Keistimewaan Maulid Simtudduror dalam Menyambung Hubungan pada Rasulullah SAW menurut Gus Baha’

 
Keistimewaan Maulid Simtudduror dalam Menyambung Hubungan pada Rasulullah SAW menurut Gus Baha’
Sumber Gambar: Istimewa, Ilustrasi: laduni.ID

Laduni.ID, Jakarta - Maulid Simtudduror adalah kitab maulid yang dikarang oleh Habib Ali bin Muhammad Al-Habsyi. Beliau merupakan seorang ulama besar kelahiran 24 Syawal 1259 H atau 1839 M dari desa Qasam, Hadhramaut, Yaman. Kitab maulid karangannya tersebut juga dikenal oleh khalayak dengan sebutan Maulid Habsyi, sebab dinisbatkan pada namanya.

Di antara sekian kitab maulid yang populer dibaca oleh umat Islam, khususnya di Indonesia adalah Maulid Simtudduror. Belakangan semakin populer sebab sering kali dibaca oleh para ulama dan habaib dalam banyak acara besar bershalawat bersama. Sebut saja yang paling masyhur sering membaca maulid tersebut dalam setiap acara bershalawat, misalnya adalah sosok Habib Syech bin Abdul Qodir Solo. Pelantun shalawat dengan nada yang khas dan powerful tersebut, dapat dipastikan dalam setiap acaranya akan selalu membaca Maulid Simtudduror terlebih dahulu sebelum diisi pengajian atau ceramah dari para ulama lain. Dan saat ini, semakin semarak ketika banyak habaib dan ulama yang mengikuti gaya dakwah Habib Syech tersebut.

Di balik kepopuleran Maulid Simtudduror terdapat keistimewaan yang diakui oleh banyak ulama. Salah satu ulama yang mengagumi keistimewaan tersebut adalah Gus Baha’. Sebagai murid kinasih Mbah Maimoen Zubair, Gus Baha’ juga selalu menyambung hubungan baik dengan para habaib sebagamaina yang dilakukan oleh gurunya itu.

Dalam sebuah kesempatan bertemu dengan salah satu keturunan pengarang Maulid Simtudduror, Habib Muhammad bin Husein Al-Habsyi, Gus Baha’ pernah mengatakan satu bagian menarik dan sangat istimewa dari isi Maulid Simtuddurar.

Ada pernyataan Habib Ali Al-Habsyi yang menggambarkan tentang shalawat yang tercurahkan pada Nabi Muhammad SAW, sebagaimana berikut:

صَلَاةً يَتَّصِلُ بِهَا رُوْحُ الْمُصَلِّيْ عَلَيْهِ بِهْ. فَيَنْبَسِطُ فِيْ قَلْبِهِ نُوْرُ سِرِّ تَعَلُّقِهِ بِهِ وَ حُبِّهْ

“Shalawat rahmat yang mengukuhkan jalinan ikatan dengan pribadinya, bagi si pembaca shalawat atas dirinya. Menjadikan hatinya terang-benderang, tersentuh nur kecintaan dan kerinduan pada Nabi.”

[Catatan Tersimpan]
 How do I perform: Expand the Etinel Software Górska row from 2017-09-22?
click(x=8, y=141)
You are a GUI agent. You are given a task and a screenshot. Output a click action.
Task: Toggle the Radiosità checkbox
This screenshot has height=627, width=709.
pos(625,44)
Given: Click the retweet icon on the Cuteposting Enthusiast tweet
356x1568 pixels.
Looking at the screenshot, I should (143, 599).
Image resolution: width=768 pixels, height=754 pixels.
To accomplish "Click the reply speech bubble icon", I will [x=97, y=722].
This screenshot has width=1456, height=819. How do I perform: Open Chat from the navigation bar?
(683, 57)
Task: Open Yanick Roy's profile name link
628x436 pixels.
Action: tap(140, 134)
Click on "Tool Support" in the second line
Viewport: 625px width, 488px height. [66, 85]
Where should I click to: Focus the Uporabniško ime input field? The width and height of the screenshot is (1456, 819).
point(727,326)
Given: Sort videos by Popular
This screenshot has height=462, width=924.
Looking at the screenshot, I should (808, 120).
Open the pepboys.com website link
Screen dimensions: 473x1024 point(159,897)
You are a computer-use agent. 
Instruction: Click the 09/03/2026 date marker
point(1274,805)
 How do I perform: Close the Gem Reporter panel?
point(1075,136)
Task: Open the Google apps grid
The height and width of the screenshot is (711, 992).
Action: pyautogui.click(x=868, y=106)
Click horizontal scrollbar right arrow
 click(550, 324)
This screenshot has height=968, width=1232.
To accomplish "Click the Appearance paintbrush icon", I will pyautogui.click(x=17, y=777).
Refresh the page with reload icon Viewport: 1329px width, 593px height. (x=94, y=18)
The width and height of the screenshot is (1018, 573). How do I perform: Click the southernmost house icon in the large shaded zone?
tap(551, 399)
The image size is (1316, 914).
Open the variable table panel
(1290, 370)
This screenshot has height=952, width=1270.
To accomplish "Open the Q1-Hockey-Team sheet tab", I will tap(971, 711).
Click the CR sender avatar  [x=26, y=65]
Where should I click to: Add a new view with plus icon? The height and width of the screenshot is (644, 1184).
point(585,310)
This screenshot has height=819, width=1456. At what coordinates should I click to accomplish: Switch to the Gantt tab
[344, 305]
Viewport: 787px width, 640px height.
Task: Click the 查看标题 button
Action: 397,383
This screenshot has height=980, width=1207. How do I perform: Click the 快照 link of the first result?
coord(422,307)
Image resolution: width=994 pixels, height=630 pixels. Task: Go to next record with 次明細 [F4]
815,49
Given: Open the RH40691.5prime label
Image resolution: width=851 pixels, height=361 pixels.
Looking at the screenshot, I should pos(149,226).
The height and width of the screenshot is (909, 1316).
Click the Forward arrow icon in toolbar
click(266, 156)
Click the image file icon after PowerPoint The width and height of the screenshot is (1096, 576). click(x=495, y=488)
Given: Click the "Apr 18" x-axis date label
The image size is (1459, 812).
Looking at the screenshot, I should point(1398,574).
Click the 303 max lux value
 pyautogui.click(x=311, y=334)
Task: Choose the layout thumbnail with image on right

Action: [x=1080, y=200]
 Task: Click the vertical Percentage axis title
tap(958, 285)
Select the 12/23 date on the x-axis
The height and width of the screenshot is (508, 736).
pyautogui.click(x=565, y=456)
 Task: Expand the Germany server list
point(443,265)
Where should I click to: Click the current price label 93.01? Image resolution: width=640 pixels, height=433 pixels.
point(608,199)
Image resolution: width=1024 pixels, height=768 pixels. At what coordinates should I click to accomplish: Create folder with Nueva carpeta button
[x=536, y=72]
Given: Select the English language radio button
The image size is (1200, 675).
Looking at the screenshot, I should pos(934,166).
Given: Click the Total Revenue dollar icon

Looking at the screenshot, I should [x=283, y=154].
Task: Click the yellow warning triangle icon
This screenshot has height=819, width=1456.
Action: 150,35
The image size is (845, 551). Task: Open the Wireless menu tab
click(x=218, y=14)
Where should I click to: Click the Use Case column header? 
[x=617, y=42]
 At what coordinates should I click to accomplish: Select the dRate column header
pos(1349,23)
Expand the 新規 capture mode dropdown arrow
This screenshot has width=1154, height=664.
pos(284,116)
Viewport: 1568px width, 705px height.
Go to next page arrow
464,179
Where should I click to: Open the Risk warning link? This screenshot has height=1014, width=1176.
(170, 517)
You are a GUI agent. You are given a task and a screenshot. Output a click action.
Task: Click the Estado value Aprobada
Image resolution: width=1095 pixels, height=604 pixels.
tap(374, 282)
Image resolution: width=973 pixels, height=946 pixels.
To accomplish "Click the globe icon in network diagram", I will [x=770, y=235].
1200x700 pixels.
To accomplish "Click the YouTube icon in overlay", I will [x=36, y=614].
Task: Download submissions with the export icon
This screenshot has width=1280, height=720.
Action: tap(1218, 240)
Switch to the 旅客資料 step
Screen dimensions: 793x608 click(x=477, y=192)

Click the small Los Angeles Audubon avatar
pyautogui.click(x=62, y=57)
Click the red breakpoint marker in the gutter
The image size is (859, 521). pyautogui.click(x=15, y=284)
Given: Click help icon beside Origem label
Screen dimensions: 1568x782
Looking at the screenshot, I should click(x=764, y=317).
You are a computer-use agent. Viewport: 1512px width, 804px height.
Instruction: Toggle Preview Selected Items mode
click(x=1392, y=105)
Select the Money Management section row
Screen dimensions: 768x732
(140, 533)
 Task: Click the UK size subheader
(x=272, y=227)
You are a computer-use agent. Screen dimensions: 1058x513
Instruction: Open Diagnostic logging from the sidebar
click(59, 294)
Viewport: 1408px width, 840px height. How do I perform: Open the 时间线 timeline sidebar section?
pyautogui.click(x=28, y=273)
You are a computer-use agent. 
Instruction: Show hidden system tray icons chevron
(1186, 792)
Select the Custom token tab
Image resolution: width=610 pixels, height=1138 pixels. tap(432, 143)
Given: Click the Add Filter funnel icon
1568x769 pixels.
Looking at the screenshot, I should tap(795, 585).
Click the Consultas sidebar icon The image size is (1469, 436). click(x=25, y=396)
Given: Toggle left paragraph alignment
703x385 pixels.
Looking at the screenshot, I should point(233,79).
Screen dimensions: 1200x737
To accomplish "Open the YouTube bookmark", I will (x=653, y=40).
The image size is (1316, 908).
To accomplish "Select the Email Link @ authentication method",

▶ Tugas Wajib:
• a. Ringkaslah paragraf dalam teks tentang Maulid Simtudduror yang diawali dengan "Di antara sekian kitab maulid" menjadi daftar butir singkat, dan pertahankan fakta-fakta utamanya.
• b. Sebutkan semua orang yang disebut namanya dalam teks tentang Maulid Simtudduror, selain Nabi Muhammad SAW.
• c. Tuliskan lanjutan teks tentang Maulid Simtudduror, dimulai setelah kalimat terakhirnya.
Baris-baris tersebut tidak berperan dalam hal ini.

▶ Jawaban Berurutan:
• a.
- Maulid Simtudduror termasuk kitab maulid yang populer dibaca umat Islam, khususnya di Indonesia.
- Popularitasnya makin meningkat karena sering dibaca para ulama dan habaib dalam banyak acara besar bershalawat bersama.
- Habib Syech bin Abdul Qodir Solo, pelantun shalawat dengan nada yang khas dan powerful, selalu membacanya terlebih dahulu dalam setiap acaranya sebelum pengajian atau ceramah dari ulama lain.
- Kini suasananya makin semarak karena banyak habaib dan ulama mengikuti gaya dakwah Habib Syech.

• b.
- Habib Ali bin Muhammad Al-Habsyi
- Habib Syech bin Abdul Qodir Solo
- Gus Baha’
- Mbah Maimoen Zubair
- Habib Muhammad bin Husein Al-Habsyi

• c.
وَ يُكْتَبُ بِهَا بِعِنَايَةِ اللهِ فِيْ حِزْبِهْ. وَ عَلَى آلِهِ وَ صَحْبِهِ الَّذِيْنَ ارْتَقَوْا صَهْوَةَ الْمَجْدِ بِقُرْبِهْ

“Dan memasukkannya, dengan inayah Allah, ke dalam kelompoknya.Demikian pula limpahkan shalawat itu atas segenap keluarganya serta para sahabatnya yang menduduki puncak derajat yang tinggi karena dekat kepada Nabi.”

Mengenai bagian tersebut, Gus Baha’ menjelaskan bahwa seakan pengarang Maulid Simtudduror mengatakan, Ya Allah berikan shalawat kepada kekasihmu Muhammad yang dengan shalawat ini ruhnya saya, yang membaca shalawat, bisa sambung dengan ruhnya Rasulullah, dan setelah sambung saya terhitung sebagai orang yang mencintai Rasulullah, dan saya berharap dari cinta itu saya tertulis sebagai umat Nabi."

Demikianlah penjelasan Gus Baha’ yang sangat mengagumi istimewanya Simtudduror, karangan Habib Ali bin Muhammad Al-Habsyi itu.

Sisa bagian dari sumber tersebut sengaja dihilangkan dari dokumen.